100年前の通貨安が生んだ文学と芸術/現代の日本では?
フランスの不能とスペインの血と大地
高校の時、一番心惹かれた小説のお話です。
1次世界大戦後、1921年には1ドル12フランだったと言います。パリでは40ドルで家具付きのアパートが借りられました。当時、アメリカの大企業の代表のGEの平均年収は1700ドルです。
ところが1925年になるとヨーロッパでは、敗戦国のドイツだけではなくフランスでも急激な通貨安が進み1ドル21.25フランと、フランは半額になったのです。ということは20ドル少し、年間でも240ドルあれば家具付きのアパートに住めます。同じように、食費もワインもアメリカ人にすれば格安になりました。
1次世界大戦の需要が支えた好景気で少し小金を貯めたアメリカ人はおしゃれなパリで美味しいワインを楽しみ遊んで暮らせたのです。
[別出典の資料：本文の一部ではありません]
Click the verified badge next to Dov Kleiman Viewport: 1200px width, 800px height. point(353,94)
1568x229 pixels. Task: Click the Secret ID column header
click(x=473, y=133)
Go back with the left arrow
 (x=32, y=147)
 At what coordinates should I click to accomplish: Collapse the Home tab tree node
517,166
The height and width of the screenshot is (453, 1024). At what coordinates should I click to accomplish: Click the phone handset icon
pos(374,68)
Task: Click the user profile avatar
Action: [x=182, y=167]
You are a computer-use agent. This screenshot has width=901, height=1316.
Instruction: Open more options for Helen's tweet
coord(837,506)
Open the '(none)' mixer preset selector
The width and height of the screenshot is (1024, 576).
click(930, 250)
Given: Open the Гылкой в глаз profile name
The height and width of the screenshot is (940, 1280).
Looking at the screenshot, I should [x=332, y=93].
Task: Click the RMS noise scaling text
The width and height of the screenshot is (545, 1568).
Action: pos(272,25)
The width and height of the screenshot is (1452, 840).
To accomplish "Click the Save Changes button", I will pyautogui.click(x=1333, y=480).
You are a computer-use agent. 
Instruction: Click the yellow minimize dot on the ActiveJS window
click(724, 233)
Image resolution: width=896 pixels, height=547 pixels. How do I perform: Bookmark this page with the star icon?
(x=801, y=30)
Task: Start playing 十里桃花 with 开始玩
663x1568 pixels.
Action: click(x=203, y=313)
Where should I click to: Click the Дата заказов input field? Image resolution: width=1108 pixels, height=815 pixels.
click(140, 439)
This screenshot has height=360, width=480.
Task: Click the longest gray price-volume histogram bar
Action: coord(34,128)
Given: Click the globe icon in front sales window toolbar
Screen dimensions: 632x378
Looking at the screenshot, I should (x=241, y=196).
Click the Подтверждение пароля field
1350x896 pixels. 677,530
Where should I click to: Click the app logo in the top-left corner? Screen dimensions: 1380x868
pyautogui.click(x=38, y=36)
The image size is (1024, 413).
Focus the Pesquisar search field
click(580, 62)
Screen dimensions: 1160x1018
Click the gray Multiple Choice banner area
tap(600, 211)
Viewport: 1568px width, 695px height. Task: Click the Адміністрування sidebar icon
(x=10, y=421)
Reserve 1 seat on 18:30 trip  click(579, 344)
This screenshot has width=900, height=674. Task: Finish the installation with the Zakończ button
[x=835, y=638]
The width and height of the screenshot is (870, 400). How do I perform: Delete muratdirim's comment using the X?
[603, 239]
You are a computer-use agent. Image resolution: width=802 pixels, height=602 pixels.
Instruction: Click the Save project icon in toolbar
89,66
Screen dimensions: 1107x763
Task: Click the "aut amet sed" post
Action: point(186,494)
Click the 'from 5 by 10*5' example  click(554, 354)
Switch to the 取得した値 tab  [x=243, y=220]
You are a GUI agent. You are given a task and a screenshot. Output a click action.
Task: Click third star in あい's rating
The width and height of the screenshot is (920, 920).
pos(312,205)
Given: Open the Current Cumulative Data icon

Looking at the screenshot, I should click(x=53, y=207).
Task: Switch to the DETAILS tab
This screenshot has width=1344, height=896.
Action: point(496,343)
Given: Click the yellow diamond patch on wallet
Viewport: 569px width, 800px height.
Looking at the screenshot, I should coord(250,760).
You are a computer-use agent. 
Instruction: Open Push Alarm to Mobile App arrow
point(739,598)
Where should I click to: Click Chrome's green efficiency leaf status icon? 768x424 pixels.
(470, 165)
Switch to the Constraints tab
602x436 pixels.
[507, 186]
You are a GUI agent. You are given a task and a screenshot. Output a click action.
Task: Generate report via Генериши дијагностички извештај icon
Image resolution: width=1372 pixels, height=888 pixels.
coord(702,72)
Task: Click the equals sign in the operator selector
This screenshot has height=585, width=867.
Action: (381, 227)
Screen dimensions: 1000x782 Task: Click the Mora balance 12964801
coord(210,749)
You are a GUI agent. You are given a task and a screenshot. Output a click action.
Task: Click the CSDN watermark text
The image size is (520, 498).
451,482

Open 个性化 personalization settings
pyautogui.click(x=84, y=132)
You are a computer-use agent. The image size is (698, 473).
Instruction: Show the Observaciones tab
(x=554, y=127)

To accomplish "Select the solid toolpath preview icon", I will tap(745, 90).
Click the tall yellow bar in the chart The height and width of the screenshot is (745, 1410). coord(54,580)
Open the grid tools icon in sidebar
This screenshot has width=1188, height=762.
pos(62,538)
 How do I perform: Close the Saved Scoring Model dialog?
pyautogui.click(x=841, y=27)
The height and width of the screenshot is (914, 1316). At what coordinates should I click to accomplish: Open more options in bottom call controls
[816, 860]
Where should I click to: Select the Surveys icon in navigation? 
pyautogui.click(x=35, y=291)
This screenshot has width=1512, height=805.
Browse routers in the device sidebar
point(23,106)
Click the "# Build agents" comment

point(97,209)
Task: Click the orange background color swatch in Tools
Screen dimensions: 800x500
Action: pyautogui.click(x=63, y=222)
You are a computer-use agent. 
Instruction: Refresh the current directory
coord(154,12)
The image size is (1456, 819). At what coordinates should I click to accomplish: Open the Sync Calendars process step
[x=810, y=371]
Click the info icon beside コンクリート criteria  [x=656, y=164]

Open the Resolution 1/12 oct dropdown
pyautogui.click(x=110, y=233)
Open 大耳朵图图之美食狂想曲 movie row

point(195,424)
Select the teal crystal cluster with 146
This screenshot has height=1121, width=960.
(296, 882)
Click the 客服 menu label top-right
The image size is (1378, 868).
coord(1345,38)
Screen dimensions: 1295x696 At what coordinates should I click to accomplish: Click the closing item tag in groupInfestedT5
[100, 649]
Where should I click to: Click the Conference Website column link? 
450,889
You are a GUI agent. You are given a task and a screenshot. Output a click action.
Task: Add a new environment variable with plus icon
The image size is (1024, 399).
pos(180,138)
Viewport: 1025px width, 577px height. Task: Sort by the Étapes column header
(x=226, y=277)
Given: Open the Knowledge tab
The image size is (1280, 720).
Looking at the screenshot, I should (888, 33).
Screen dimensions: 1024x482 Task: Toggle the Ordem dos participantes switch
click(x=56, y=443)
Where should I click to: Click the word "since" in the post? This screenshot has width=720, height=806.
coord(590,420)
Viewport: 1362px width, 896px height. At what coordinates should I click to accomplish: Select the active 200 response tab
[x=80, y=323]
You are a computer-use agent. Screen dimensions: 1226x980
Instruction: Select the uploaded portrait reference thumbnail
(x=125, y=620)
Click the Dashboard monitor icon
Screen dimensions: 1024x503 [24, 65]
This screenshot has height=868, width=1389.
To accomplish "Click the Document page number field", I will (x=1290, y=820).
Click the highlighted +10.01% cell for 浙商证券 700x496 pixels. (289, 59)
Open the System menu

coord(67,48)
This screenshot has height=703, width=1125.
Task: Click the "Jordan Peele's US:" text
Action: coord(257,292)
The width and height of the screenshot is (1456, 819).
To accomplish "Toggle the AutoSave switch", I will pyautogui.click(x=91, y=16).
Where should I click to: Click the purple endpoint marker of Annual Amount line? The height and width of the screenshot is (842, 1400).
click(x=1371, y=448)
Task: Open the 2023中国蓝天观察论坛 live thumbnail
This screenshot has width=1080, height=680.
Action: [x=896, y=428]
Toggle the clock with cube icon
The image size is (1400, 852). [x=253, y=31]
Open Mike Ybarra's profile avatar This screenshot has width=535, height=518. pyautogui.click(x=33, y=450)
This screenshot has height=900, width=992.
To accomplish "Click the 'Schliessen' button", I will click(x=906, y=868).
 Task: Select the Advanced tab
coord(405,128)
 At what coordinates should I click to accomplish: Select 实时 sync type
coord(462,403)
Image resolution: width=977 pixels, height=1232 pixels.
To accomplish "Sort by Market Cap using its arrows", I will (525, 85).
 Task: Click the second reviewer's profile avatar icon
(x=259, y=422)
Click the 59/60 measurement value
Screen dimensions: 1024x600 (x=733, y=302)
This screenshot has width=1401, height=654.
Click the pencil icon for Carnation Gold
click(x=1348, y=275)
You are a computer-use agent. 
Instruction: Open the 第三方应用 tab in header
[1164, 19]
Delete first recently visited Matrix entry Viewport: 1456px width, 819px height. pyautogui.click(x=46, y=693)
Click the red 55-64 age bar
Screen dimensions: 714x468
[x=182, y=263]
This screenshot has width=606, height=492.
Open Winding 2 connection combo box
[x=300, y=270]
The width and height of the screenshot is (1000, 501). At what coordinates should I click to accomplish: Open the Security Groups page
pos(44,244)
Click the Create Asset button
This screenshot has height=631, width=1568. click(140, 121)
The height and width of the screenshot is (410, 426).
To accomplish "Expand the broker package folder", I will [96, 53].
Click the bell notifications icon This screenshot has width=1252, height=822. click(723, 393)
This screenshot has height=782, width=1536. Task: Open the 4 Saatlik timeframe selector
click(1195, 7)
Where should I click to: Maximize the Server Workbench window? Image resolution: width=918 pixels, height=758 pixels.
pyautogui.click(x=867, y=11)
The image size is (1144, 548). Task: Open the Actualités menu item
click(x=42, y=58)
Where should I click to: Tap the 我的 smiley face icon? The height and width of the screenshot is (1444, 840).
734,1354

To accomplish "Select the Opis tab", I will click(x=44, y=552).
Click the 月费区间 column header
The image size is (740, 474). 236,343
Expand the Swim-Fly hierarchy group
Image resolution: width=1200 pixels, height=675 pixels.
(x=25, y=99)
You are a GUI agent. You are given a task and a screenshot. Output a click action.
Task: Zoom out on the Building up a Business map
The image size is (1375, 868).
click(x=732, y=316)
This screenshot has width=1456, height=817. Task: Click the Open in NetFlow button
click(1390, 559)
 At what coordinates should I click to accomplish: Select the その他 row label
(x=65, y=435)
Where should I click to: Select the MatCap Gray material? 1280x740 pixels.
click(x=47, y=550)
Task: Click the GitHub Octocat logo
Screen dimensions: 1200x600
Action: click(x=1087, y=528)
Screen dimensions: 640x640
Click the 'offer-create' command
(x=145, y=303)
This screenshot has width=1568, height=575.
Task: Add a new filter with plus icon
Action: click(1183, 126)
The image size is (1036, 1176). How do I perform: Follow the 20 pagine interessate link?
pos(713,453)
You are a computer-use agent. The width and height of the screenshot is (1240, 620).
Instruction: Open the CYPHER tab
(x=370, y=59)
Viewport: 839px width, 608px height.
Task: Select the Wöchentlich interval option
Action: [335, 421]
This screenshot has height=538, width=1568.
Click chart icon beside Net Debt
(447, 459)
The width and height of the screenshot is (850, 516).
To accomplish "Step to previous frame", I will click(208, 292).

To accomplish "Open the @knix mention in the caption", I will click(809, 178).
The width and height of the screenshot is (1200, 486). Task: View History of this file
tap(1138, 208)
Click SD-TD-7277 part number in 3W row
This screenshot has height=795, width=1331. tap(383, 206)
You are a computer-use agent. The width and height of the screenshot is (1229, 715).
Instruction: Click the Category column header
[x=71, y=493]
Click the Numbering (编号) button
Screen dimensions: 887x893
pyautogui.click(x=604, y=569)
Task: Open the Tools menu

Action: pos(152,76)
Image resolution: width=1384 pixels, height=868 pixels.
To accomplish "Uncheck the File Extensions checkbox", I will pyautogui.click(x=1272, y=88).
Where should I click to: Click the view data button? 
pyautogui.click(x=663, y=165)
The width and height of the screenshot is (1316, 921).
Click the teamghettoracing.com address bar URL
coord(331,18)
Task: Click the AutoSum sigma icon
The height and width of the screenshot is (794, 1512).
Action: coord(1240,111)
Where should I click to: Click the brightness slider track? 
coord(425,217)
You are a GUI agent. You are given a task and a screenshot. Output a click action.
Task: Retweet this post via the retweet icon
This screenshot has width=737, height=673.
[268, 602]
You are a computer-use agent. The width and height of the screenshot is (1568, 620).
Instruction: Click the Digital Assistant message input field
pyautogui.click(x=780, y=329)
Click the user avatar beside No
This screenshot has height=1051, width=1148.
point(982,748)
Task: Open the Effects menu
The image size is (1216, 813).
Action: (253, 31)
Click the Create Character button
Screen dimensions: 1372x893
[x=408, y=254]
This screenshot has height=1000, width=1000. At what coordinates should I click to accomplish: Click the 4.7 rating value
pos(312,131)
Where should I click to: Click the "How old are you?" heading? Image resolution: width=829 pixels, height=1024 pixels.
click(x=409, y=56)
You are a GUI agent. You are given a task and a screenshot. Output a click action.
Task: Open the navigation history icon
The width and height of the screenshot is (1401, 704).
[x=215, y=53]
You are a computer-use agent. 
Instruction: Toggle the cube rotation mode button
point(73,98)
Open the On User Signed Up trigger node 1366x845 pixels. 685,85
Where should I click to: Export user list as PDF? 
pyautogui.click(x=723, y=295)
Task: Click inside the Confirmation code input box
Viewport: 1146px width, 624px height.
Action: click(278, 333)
当時パリの警察によると、35000人もアメリカ人がパリに住んでいたと言います。その中のひとりがヘミングウェイです。
彼はこの滞在時のフランスからスペインへの旅行を「日はまた昇る」という小説にまとめました。そのクライマックスで描かれる祭りが今年ももうすぐやってきます。
この祭り、絶対に行きたいんですが・・・けど、宿は取れないらしいですねぇ。
パリのアメリカ人
アメリカを代表する作曲家も、通貨安を楽しんだようです。
もうすぐしたら、An American and a Chinese in Tokyoなんて曲ができるんでしょうか? 日本の不動産は中国人にバカ買いされてきましたしね。タワマンの最上階なんて、ほとんど中国人が買ったという都市伝説まであります・・・もっとも、習近平が共産党幹部やその家族が海外不動産を買うのを禁止しましたから、流れが変わるかもしれませんね。
でも、パリのアメリカ人とは、新興国で金だけはあるお上りさんのアメリカ人を揶揄したパリ市民の言葉です。同じようにプライドの高い京都人も言いそうですなぁ。
逆に通貨高の国に出稼ぎに行った作曲家/いや、ナチスや共産党の影響でしょ?
この当時、多くの作曲家や演奏家が貧困のヨーロッパから経済大国になったアメリカに渡りました。ラフマニノフ、ルービンシュタイン、ストラビンスキー、シェーンベルグ・・・金目当てもあったでしょうが、ナチスやソ連から逃げるためもあったようです。
有名な音楽家にはユダヤ人が多いですし、その上ヒトラーは抽象芸術は大嫌いでしたから。ソ連の共産党も「風紀に良くない」と相当な締め付けをしたようですし。
一方、通貨安の日本では
そんなに詰め込んでギューギューになったパン食いたいか?・・・哀れが過ぎて滑稽ですな。コロナ前、中国人は黒門市場で本マグロのトロを爆食いしていたというのに・・・。
私の願望
ドルはどうでもエエから、1€=30円くらいになってくれへんかなぁ・・・。オレもパリで遊んで暮らしたいなぁ。いや、どうせやったらマルセイユの方がエエなぁ・・・。